Try it: Transcribe exactly, and only, the lines from the one containing "868x442 pixels." through the end of the entries below, leaving the pictures out.

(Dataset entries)
- - - - - - -

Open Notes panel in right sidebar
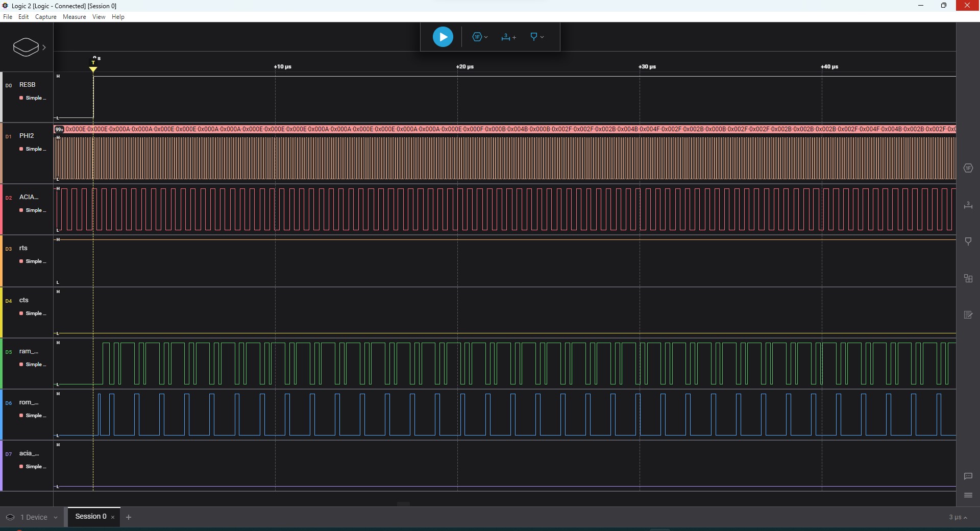 click(x=968, y=315)
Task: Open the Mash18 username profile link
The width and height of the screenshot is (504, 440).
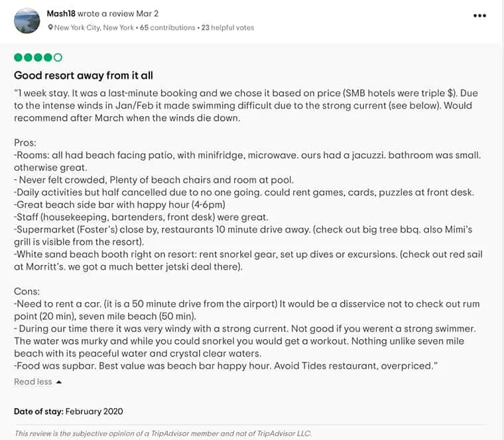Action: [62, 13]
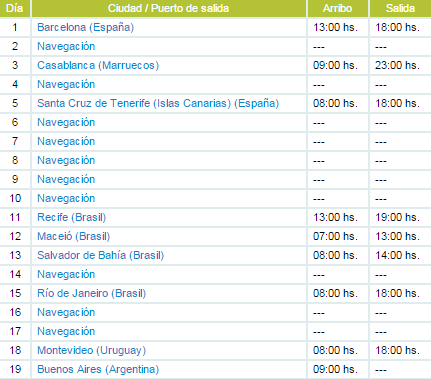Open the Río de Janeiro (Brasil) link
The image size is (431, 379).
(x=92, y=293)
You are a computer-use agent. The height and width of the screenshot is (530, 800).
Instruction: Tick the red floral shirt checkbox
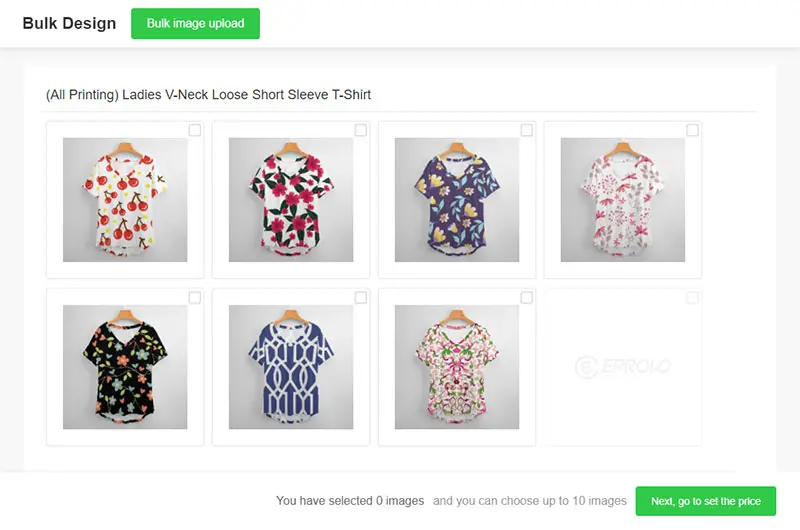(361, 131)

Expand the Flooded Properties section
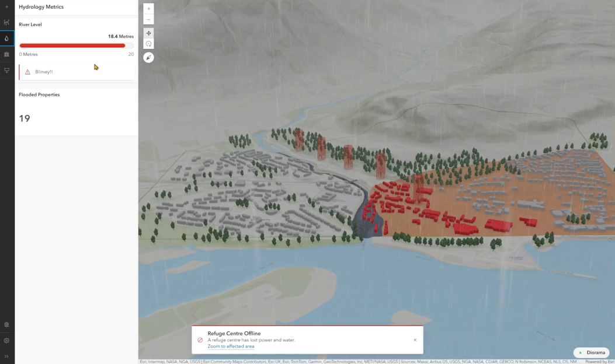39,94
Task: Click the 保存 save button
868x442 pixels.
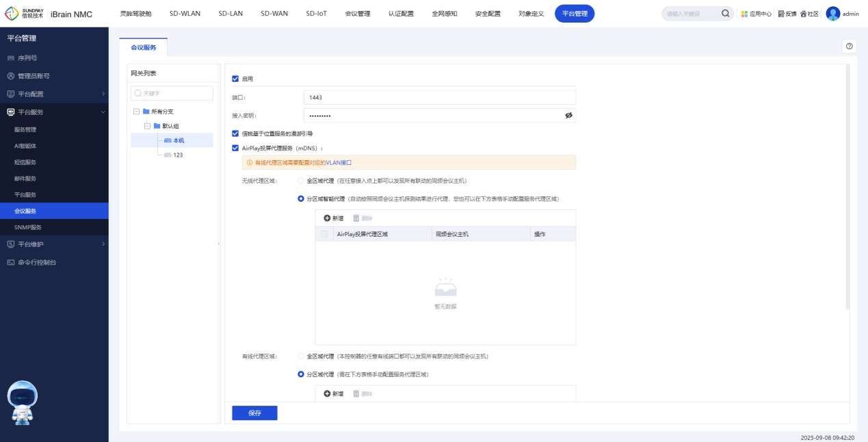Action: click(x=254, y=413)
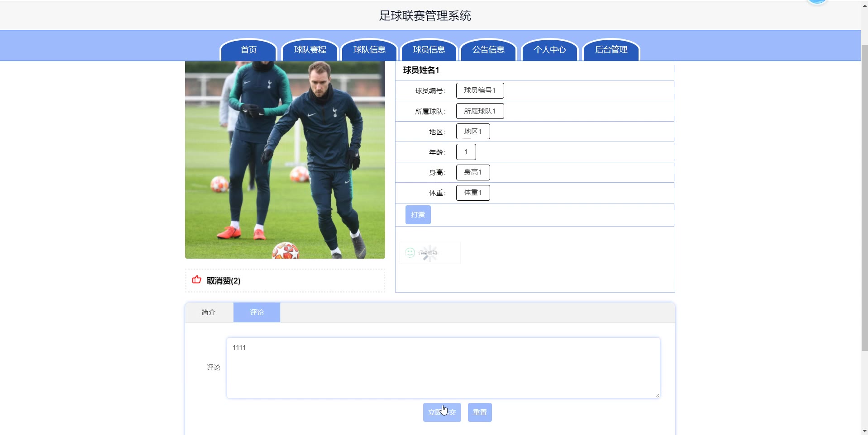Click the scrollbar down arrow
This screenshot has width=868, height=435.
pyautogui.click(x=864, y=431)
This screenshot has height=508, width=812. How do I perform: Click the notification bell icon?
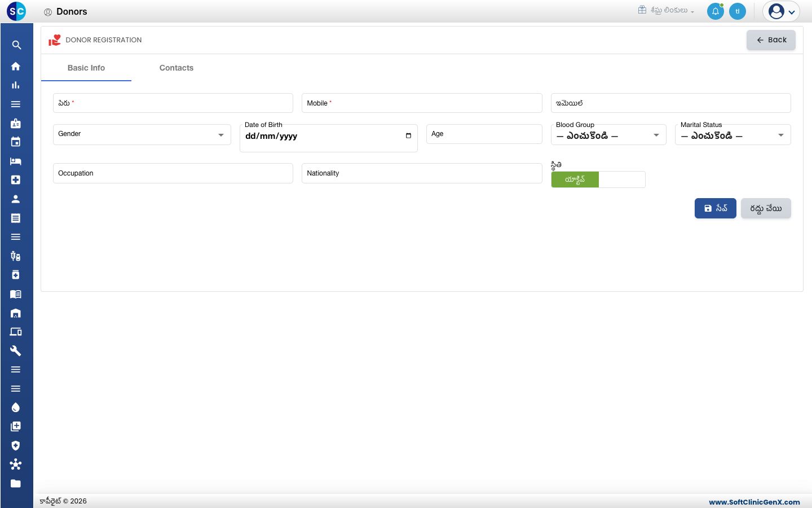point(716,11)
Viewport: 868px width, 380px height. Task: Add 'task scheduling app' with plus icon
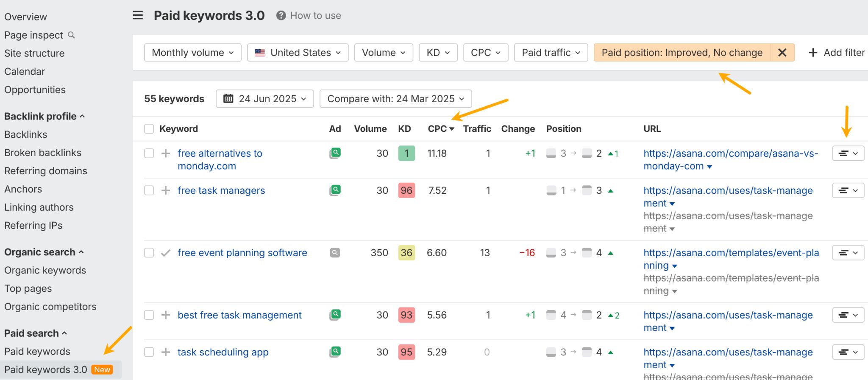tap(166, 352)
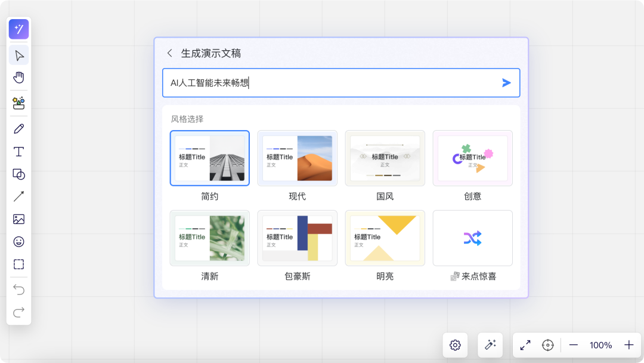This screenshot has width=644, height=363.
Task: Pick the arrow connector line tool
Action: point(18,196)
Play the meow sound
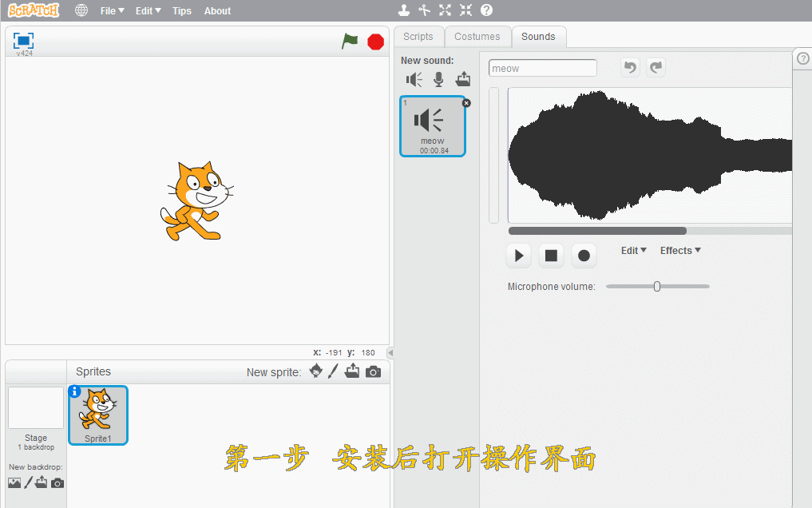The width and height of the screenshot is (812, 508). point(518,256)
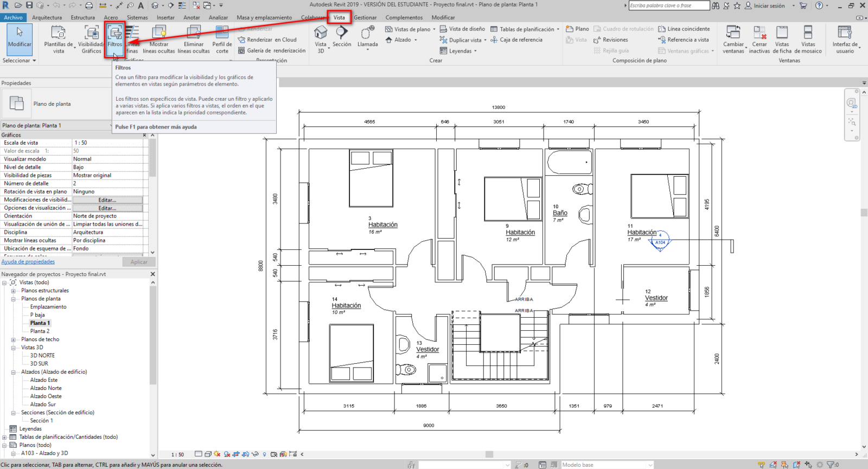Open the Modelo base dropdown in status bar

[x=650, y=465]
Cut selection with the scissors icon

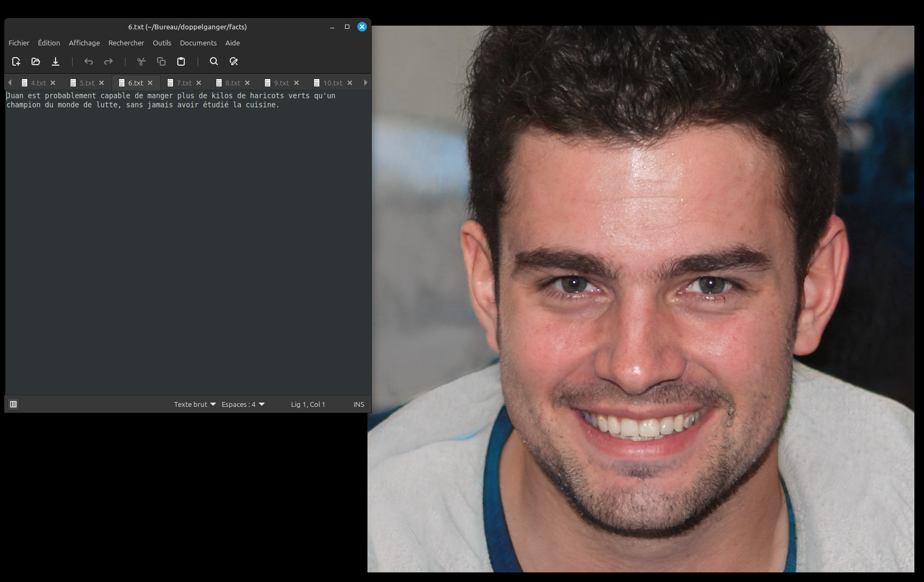pyautogui.click(x=141, y=61)

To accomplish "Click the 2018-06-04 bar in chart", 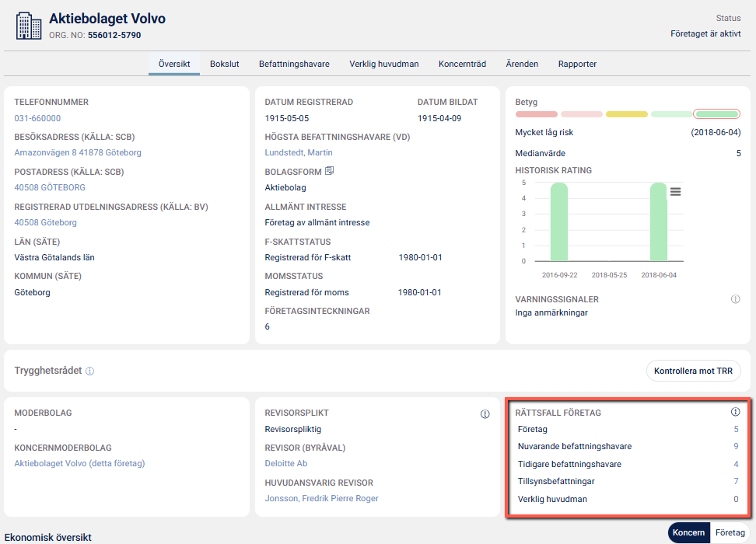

- - - - - - -

Output below:
868x442 pixels.
Action: click(x=254, y=413)
Click the scrollbar down arrow
This screenshot has width=868, height=435.
pyautogui.click(x=864, y=431)
This screenshot has height=508, width=812. How do I perform: Click the notification bell icon?
point(716,11)
Viewport: 868px width, 380px height. Task: Add 'task scheduling app' with plus icon
tap(166, 352)
This screenshot has width=644, height=363.
Task: Pick the arrow connector line tool
Action: point(18,196)
Play the meow sound
The width and height of the screenshot is (812, 508). point(518,256)
Open the Modelo base dropdown in status bar

[x=650, y=465]
Cut selection with the scissors icon

pyautogui.click(x=141, y=61)

To accomplish "Click the 2018-06-04 bar in chart", 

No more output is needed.